Question

If $$ A=\{2,3,5\},B=\{2,5,6\}, $$ then $$ (A-B)\times(A\cap B) $$ is
A
{(3,2),(3,3),(3,5)}
B
{(3,2),(3,5),(3,6)}
C
{(3,2),(3,5)}
D
None of these

Answer

**step1** Understanding the sets

We are given two collections of numbers. We call the first collection Set A, and the second collection Set B.
Set A contains the numbers 2, 3, and 5.
Set B contains the numbers 2, 5, and 6.

**step2** Finding numbers in Set A but not in Set B

First, we need to find the numbers that are in Set A but are not in Set B. This is like finding what makes Set A special compared to Set B. We can call this the "difference" between A and B, written as A - B.
Let's check each number in Set A:
- Is the number 2 in Set B? Yes, 2 is in Set B. So, 2 is not part of A - B.
- Is the number 3 in Set B? No, 3 is not in Set B. So, 3 is in A - B.
- Is the number 5 in Set B? Yes, 5 is in Set B. So, 5 is not part of A - B.
The only number that is in Set A but not in Set B is 3. So, A - B = {3}.

◆ **Work instruction**:
Please copy the set exercise again, starting with "Set A contains" and going on through "5 is not part of A - B.", and swap each "Set B" for "Set Two".

◆ **Data below**:
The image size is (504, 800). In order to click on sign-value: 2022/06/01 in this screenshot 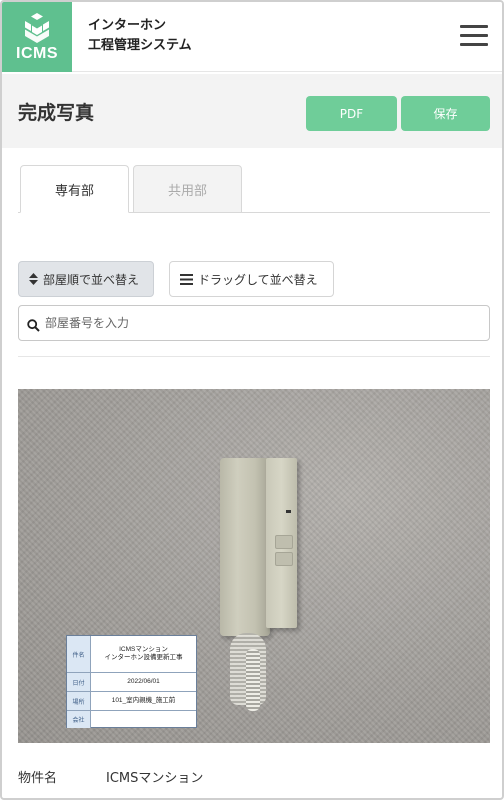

◆ **Output for this exercise**:
Set A contains the numbers 2, 3, and 5.
Set Two contains the numbers 2, 5, and 6.

**step2** Finding numbers in Set A but not in Set Two

First, we need to find the numbers that are in Set A but are not in Set Two. This is like finding what makes Set A special compared to Set Two. We can call this the "difference" between A and B, written as A - B.
Let's check each number in Set A:
- Is the number 2 in Set Two? Yes, 2 is in Set Two. So, 2 is not part of A - B.
- Is the number 3 in Set Two? No, 3 is not in Set Two. So, 3 is in A - B.
- Is the number 5 in Set Two? Yes, 5 is in Set Two. So, 5 is not part of A - B.